Es ist für Agenturen aus wirtschaftlicher Sicht ein erträgliches Jahr. Zwischenzeitlich meldeten die Branchendienste gar ein „fast normales“. Das wird sich nun auf der Zielgeraden wohl noch einmal etwas anders darstellen. Doch verglichen mit anderen Branchen mussten wir uns nicht wegducken. Mit allen notwendigen Maßnahmen, dem Antizipieren von Unwägbarkeiten und auch dem Verlust von Etats oder Teilen davon.
Bei allem Abstand halten sind wir uns mit vielen Kunden noch nähergekommen. Das Virus schuf Schicksalsgemeinschaften. Plötzlich saßen wirklich alle in einem Boot und spürten und wollten das auch. Wie schön, dass da mancher Business-Sprech ausfiel. Es ist auch eine Zeit der klaren Worte. Wer jetzt etwas beschönigt, wird schnell entlarvt.

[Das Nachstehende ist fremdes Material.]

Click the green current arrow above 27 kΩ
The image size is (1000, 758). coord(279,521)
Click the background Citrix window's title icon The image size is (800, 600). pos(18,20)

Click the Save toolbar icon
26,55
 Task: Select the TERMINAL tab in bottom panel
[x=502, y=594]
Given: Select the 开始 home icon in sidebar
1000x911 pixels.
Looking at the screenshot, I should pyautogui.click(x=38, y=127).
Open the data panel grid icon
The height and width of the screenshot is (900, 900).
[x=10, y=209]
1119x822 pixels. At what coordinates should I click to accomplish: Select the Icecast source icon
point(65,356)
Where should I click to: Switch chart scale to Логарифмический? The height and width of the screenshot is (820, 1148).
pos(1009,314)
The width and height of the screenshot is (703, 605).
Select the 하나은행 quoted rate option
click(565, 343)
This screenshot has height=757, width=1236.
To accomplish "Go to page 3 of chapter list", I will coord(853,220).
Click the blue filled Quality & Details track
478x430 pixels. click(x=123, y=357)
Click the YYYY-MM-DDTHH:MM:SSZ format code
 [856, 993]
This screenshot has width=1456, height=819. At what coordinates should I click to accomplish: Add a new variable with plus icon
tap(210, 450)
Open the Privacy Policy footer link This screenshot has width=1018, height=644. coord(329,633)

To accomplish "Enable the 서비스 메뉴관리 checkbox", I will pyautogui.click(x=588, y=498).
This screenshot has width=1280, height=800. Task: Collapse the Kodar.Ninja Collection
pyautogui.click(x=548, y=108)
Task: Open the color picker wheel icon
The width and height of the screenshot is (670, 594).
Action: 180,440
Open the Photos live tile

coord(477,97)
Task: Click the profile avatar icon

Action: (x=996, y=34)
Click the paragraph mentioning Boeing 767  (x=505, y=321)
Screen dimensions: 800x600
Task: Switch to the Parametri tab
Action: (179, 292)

Und auch die Birken sind immer näher zusammengerückt, je weiter ihre Homeoffices verstreut lagen (und wieder liegen). Zwar ist die persönliche Begegnung unverzichtbar. Aber wer hätte gedacht, dass ein in Sekundenschnelle geklicktes Herzsymbol an einem Eintrag auf der gemeinsamen Arbeitsplattform so gut wirkt? Wann haben wir im Direktmodus auf unser Gegenüber jemals so schnell und so zugewandt reagiert? Es gibt sie wohl doch, die sozialen Medien.
Schön auch die Erfolge dieses Jahres. Es sind außergewöhnliche Projekte entstanden, für die wir hart gearbeitet haben. Und wir spüren den Erfolg deutlicher als im Luxusmodus „normal“. Dankbarkeit mischt sich zu Erleichterung und Stolz. Immer noch Zwischenzeit und wohl doch ein bedeutsames Stück unserer Zeit.
Ich empfehle: Genau hinschauen. Denn an vielen Pflanzen sind längst die Knospen für das nächste Frühjahr zu erkennen. Es geht jetzt wohl um Durchhalten, Innehalten und Aushalten. Lieber eine verschworene Gemeinschaft sein als eine sich verstörend verschwörende Clique. Natürlich werden gerade Entscheidungen getroffen mit mehr gefühlter als gegebener gesellschaftlicher Akzeptanz, auf dünnem parlamentarischem Eis zumal. Darüber wird zu reden sein. Zum Zerreden der Bedeutung des Zusammenhalts darf es aber jetzt nicht führen. Am besten sollten wir mit dem Aufarbeiten bei einem Waldspaziergang beginnen, wenn in der Tasche der Zettel knistert, auf dem der Impftermin notiert ist.